╭─ Input records

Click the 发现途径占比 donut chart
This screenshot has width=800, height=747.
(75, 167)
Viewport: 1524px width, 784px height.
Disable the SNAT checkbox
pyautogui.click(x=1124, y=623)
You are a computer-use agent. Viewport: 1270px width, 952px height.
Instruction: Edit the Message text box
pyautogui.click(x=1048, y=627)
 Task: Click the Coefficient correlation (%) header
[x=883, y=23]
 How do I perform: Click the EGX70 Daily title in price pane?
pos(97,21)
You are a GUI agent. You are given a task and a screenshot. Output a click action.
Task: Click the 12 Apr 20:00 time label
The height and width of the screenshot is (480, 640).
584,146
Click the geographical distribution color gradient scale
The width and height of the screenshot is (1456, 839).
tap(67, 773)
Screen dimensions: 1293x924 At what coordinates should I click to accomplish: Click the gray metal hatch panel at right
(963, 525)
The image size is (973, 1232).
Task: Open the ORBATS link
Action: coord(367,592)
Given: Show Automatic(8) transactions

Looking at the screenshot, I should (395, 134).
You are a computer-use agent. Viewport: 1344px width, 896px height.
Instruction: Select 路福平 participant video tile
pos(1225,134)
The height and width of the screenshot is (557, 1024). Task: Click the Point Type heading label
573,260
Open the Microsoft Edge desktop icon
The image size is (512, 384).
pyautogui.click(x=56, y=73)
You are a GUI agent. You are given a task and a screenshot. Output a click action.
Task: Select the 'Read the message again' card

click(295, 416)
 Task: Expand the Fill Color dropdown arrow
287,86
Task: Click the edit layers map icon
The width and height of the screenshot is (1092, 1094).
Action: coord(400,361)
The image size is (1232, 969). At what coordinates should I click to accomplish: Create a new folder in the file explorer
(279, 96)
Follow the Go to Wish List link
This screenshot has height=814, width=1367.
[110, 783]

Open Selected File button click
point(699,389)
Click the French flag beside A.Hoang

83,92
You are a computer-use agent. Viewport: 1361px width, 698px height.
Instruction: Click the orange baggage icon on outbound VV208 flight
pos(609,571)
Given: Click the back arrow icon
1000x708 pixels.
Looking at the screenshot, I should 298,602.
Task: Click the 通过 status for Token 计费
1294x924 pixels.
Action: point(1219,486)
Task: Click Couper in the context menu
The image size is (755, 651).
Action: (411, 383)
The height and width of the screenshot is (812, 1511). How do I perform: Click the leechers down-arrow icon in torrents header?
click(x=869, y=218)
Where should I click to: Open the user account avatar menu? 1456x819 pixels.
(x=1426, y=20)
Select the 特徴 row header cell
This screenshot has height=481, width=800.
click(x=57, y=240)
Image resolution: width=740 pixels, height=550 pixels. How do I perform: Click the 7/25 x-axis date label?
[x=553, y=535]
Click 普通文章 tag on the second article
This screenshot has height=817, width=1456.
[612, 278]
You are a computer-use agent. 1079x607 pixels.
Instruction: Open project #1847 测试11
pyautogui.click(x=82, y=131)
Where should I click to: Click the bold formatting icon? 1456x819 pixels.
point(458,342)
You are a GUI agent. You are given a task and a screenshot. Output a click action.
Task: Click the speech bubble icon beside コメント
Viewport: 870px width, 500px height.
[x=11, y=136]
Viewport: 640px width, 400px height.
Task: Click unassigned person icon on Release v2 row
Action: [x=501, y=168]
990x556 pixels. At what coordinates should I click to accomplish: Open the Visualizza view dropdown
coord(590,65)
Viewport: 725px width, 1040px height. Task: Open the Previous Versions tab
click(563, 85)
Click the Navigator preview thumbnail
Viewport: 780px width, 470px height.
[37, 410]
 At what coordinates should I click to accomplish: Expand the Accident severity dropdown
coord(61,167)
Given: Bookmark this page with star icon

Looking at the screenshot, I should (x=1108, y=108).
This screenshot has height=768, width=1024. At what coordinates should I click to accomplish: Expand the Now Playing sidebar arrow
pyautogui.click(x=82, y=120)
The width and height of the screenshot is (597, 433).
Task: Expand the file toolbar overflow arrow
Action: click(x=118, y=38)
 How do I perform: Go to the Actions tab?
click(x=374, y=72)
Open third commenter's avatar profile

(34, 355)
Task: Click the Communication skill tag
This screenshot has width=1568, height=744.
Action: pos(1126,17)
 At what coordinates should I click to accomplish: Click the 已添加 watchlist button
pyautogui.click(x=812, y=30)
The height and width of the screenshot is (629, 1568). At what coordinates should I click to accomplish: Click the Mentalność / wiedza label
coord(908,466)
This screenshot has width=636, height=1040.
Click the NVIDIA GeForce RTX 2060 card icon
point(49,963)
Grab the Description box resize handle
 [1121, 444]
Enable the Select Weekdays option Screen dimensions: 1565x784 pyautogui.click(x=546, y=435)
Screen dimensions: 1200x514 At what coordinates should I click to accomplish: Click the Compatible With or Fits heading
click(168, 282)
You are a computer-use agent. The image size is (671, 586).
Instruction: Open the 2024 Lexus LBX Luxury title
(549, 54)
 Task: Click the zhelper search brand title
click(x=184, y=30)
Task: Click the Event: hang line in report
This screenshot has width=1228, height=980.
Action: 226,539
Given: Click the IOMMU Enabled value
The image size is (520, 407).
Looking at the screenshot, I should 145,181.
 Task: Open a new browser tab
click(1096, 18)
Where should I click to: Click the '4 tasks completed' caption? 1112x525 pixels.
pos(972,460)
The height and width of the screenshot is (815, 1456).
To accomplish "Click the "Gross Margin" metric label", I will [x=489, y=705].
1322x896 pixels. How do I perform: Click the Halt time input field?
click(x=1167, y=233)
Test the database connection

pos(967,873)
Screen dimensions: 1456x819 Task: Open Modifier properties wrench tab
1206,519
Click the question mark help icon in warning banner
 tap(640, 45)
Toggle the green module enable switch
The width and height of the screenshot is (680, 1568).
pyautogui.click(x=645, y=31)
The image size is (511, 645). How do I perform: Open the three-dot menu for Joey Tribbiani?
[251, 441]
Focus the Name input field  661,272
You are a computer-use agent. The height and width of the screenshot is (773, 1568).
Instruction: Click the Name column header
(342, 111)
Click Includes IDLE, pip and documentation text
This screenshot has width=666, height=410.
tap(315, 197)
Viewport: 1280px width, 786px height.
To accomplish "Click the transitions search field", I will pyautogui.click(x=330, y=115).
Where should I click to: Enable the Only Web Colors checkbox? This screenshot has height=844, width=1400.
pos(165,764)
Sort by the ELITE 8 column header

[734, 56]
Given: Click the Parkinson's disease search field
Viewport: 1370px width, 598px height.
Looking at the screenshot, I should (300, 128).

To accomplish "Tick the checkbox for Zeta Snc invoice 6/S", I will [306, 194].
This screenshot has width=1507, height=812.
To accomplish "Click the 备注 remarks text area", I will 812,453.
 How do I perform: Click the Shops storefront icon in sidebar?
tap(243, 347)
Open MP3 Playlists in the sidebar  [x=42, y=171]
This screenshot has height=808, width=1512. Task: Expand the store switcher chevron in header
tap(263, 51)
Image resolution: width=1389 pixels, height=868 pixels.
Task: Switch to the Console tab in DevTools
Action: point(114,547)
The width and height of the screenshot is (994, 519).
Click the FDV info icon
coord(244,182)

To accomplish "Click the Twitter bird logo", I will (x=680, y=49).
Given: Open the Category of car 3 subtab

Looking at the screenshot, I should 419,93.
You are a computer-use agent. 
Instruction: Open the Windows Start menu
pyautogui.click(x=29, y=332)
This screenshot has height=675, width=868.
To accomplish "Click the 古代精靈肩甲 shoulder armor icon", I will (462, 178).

╰─

To do — In the lines from the line with "Where should I click to: Enable" through the end of the lines, swap "sidebar" for "side panel". Give back only those lines, otherwise unchanged.

Solution below —
Where should I click to: Enable the Only Web Colors checkbox? This screenshot has height=844, width=1400.
pos(165,764)
Sort by the ELITE 8 column header

[734, 56]
Given: Click the Parkinson's disease search field
Viewport: 1370px width, 598px height.
Looking at the screenshot, I should (300, 128).

To accomplish "Tick the checkbox for Zeta Snc invoice 6/S", I will [306, 194].
This screenshot has width=1507, height=812.
To accomplish "Click the 备注 remarks text area", I will 812,453.
 How do I perform: Click the Shops storefront icon in side panel?
tap(243, 347)
Open MP3 Playlists in the side panel  [x=42, y=171]
This screenshot has height=808, width=1512. Task: Expand the store switcher chevron in header
tap(263, 51)
Image resolution: width=1389 pixels, height=868 pixels.
Task: Switch to the Console tab in DevTools
Action: point(114,547)
The width and height of the screenshot is (994, 519).
Click the FDV info icon
coord(244,182)

To accomplish "Click the Twitter bird logo", I will (x=680, y=49).
Given: Open the Category of car 3 subtab

Looking at the screenshot, I should 419,93.
You are a computer-use agent. 
Instruction: Open the Windows Start menu
pyautogui.click(x=29, y=332)
This screenshot has height=675, width=868.
To accomplish "Click the 古代精靈肩甲 shoulder armor icon", I will (462, 178).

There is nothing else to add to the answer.